# Change of measure price put option

I hope you can help me out. I'm really stuck understanding this. In my lecture notes we calculated the price of a put option (maturity m,with strike price $$(1+i)^m$$, where i is some interest rate) as follows: $$A_t^{(m)}=A_t (Put^{(m)}(I, (1+i)^m))=1/{\phi_t^G} E(\phi_m^G ((1+i)^m-I_m)_{+}|\mathfrak{G}_t)$$.

Then they defined a density process $$\xi_t=\phi_t^G\cdot P(t,m)$$ which is a normalized (P,G)-martingale. All good up to here.

Then they define a new measure $$P^*$$ with

$$\frac{dP^*}{dP}|_{\mathfrak{G}_m}=\xi_m=\phi_m^G$$

Here is my first question: Why do they define it in exactly this way?

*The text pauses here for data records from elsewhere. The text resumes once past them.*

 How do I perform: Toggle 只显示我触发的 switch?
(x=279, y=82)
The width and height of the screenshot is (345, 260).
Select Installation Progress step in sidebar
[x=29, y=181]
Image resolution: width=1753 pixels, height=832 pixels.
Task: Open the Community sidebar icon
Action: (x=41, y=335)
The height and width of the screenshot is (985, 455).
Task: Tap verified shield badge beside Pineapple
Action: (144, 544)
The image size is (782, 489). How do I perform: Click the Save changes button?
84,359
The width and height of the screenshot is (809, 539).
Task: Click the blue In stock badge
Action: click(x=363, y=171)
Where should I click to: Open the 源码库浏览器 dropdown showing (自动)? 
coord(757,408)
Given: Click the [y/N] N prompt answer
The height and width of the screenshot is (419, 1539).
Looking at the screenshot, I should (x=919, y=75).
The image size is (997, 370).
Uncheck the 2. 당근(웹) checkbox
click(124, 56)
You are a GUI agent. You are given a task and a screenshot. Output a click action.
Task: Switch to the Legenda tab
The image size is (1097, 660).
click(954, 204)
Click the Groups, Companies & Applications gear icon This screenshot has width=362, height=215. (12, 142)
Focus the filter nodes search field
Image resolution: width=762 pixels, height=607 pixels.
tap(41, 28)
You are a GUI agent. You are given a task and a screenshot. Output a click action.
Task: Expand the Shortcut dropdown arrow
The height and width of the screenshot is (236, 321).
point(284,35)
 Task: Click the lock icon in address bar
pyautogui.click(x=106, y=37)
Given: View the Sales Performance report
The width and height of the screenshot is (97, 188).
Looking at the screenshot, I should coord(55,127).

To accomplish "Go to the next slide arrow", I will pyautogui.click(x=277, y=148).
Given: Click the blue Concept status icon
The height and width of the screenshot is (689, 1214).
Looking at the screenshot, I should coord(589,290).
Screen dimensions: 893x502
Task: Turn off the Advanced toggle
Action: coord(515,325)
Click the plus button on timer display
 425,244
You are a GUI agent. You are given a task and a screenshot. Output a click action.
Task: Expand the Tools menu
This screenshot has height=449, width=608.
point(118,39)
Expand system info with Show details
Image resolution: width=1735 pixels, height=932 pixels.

Then they say $$A_t^{(m)}=\frac{P(t,m)}{\xi_t} E(\xi_m\cdot ((1+i)^m-I_m)_+|\mathfrak{G}_t)$$, using the change of measure they get $$A_t^{(m)}=P(t,m)E^{*}(((1+i)^m-I_m)_+|\mathfrak{G}_t)$$

I understand the steps but I don't understand why we are doing the change of measure? Why is it better to have a price in a non-real world measure $$P^*$$ instead of in $$P$$?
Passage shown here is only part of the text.